══ ENTRIES PROVIDED ══

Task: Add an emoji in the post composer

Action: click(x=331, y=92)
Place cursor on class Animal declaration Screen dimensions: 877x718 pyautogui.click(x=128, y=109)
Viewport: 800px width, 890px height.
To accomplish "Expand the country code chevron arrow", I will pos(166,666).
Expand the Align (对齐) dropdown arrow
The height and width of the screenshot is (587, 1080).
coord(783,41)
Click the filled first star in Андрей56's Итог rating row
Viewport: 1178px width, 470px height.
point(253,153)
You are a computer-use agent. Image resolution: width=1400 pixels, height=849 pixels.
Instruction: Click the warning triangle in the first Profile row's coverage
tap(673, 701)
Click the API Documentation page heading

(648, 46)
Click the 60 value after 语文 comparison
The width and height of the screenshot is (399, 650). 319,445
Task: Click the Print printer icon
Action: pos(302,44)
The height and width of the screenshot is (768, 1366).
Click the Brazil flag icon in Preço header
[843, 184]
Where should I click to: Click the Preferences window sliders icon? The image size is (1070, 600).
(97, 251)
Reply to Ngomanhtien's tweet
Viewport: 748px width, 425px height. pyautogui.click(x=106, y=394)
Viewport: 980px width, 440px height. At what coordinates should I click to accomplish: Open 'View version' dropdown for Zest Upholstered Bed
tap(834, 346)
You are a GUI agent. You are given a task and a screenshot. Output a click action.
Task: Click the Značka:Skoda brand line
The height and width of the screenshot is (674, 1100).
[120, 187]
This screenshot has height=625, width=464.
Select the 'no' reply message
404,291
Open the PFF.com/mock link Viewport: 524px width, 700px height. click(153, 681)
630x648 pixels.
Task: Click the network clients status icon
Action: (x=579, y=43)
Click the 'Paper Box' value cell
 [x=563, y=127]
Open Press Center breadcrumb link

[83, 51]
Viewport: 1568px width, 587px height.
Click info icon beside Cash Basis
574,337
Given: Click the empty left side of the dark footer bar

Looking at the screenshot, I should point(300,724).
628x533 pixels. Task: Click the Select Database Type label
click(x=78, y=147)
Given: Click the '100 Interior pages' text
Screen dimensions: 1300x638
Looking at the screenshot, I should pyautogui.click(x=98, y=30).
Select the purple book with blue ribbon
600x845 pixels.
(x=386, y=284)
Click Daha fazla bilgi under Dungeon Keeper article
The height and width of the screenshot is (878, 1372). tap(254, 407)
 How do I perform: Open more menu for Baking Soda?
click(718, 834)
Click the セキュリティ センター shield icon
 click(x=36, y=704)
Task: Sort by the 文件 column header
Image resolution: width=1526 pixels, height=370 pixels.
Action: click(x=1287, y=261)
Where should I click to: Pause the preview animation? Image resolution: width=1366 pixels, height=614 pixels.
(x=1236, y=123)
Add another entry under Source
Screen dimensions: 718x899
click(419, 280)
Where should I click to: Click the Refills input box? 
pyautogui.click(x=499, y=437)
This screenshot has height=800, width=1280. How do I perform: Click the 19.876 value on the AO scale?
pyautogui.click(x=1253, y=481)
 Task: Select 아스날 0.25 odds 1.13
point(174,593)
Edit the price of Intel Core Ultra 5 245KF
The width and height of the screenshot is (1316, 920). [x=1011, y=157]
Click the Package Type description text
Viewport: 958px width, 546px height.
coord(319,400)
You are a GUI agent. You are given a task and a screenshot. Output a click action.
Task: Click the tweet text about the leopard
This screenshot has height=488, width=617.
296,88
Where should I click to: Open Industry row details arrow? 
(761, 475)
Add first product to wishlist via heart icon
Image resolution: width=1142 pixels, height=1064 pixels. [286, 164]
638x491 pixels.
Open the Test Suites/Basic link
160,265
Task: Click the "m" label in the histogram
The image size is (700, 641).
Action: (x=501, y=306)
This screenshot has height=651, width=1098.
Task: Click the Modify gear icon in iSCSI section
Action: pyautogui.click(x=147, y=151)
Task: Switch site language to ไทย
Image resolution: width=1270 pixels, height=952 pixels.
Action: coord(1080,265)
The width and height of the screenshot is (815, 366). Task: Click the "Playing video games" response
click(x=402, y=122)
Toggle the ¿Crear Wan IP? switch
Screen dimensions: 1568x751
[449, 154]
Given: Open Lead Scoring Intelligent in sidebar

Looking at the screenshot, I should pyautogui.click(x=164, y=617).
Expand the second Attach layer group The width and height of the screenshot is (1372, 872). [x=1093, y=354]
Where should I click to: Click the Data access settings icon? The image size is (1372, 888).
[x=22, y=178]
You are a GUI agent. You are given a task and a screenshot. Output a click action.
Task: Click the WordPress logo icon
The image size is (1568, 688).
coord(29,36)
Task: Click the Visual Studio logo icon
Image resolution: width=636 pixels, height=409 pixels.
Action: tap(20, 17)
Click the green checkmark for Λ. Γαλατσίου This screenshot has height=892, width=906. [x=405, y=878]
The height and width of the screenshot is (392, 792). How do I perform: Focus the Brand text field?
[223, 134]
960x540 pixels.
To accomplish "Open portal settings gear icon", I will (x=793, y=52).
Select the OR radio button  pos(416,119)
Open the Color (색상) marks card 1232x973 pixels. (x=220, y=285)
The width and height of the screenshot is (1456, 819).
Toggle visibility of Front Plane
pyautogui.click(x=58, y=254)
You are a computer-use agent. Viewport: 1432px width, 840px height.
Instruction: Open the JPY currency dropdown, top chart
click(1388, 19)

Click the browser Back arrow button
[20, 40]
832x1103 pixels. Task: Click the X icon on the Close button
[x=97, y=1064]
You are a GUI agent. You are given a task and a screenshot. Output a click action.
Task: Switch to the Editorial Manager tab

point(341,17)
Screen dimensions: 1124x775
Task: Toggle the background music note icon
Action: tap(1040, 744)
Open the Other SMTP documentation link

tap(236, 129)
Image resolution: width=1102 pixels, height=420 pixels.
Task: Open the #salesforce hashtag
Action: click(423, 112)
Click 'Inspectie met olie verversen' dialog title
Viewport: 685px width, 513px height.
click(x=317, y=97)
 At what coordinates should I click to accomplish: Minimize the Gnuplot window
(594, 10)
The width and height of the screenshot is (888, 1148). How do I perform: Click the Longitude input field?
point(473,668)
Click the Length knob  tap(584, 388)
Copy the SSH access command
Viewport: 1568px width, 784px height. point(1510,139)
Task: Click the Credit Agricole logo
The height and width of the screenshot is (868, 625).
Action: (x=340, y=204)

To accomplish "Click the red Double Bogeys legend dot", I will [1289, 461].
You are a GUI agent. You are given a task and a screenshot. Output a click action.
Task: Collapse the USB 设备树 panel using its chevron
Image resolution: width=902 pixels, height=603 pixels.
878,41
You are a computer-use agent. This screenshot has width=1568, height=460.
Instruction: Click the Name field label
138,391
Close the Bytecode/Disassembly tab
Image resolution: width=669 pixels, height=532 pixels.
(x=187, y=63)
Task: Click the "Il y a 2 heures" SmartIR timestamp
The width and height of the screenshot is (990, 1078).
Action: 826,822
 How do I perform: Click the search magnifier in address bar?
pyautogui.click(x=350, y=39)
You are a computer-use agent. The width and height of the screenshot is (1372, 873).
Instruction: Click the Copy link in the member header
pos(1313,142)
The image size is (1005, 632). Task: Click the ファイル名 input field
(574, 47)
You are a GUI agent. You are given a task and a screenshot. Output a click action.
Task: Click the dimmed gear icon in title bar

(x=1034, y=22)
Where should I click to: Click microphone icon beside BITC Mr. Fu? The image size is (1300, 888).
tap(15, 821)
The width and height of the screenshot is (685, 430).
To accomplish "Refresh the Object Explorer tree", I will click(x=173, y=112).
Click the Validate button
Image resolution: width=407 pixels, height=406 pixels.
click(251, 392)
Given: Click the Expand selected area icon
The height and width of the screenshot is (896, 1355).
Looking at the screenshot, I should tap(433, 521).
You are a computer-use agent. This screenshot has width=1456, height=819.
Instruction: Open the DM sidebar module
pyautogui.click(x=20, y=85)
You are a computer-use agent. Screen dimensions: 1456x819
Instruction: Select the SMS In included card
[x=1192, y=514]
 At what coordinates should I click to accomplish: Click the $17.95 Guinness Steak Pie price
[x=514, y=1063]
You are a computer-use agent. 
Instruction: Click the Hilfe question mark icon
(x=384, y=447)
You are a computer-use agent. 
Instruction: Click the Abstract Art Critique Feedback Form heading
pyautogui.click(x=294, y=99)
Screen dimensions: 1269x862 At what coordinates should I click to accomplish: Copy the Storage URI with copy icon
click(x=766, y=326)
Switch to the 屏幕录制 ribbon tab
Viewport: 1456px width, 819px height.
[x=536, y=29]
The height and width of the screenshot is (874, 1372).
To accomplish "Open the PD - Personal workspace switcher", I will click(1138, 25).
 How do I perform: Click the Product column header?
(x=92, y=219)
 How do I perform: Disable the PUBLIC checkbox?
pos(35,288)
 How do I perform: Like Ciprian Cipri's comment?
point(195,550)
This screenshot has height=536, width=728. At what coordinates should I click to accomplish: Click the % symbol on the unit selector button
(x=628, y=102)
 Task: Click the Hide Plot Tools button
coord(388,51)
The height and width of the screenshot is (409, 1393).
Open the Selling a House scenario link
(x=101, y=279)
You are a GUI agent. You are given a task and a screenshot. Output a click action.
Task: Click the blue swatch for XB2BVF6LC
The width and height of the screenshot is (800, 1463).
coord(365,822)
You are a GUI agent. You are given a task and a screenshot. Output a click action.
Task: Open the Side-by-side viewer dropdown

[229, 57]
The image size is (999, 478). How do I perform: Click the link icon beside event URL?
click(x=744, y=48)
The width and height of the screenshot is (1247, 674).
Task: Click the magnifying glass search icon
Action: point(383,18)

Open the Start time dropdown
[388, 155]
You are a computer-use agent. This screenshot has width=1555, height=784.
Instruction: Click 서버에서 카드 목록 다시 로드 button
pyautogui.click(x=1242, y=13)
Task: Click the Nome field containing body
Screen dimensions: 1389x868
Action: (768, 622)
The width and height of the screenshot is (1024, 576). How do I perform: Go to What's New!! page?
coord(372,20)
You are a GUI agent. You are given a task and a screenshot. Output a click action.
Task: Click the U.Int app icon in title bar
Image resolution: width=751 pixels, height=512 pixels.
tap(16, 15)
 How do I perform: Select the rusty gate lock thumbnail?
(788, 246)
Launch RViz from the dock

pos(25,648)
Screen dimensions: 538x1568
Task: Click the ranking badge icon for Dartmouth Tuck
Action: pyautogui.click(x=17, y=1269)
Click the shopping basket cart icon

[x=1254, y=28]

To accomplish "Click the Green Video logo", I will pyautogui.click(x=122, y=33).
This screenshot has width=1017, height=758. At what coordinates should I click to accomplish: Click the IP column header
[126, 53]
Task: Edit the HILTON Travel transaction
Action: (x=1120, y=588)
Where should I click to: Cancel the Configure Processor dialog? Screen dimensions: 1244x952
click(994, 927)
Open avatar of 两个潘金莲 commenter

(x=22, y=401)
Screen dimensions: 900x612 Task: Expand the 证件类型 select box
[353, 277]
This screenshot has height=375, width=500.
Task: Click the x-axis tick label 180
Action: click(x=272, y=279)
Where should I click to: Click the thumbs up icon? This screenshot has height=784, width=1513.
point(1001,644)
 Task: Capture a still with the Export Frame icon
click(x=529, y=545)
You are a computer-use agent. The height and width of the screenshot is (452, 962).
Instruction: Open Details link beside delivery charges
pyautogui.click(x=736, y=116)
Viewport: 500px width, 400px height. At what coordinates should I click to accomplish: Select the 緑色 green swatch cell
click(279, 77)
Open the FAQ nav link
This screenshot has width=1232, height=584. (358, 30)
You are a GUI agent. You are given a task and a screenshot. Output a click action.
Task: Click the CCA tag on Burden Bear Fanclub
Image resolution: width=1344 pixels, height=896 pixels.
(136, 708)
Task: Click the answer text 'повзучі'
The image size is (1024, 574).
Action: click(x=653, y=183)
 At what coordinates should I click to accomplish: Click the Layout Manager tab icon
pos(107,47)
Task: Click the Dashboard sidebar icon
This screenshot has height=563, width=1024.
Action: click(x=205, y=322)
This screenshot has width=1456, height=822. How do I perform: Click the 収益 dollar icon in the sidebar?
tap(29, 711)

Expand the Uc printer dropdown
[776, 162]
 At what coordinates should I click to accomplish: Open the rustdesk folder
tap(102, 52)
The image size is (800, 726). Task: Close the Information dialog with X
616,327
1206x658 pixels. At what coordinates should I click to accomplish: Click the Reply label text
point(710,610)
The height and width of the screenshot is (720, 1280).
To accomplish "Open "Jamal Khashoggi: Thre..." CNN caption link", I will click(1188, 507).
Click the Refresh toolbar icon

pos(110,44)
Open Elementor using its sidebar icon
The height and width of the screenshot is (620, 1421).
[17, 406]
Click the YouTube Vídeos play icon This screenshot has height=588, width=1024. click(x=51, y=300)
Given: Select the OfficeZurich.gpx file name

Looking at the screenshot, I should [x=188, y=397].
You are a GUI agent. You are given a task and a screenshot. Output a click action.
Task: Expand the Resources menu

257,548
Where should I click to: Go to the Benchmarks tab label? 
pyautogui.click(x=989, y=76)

═══

● **WORK REQUIRED**: Copy the lines of the listing above without changes, starting with the line that contains "The height and width of the screenshot is (874, 1372)." and going on through the line that contains "point(195,550)".

● **RESULT**:
The height and width of the screenshot is (874, 1372).
To accomplish "Open the PD - Personal workspace switcher", I will click(1138, 25).
 How do I perform: Click the Product column header?
(x=92, y=219)
 How do I perform: Disable the PUBLIC checkbox?
pos(35,288)
 How do I perform: Like Ciprian Cipri's comment?
point(195,550)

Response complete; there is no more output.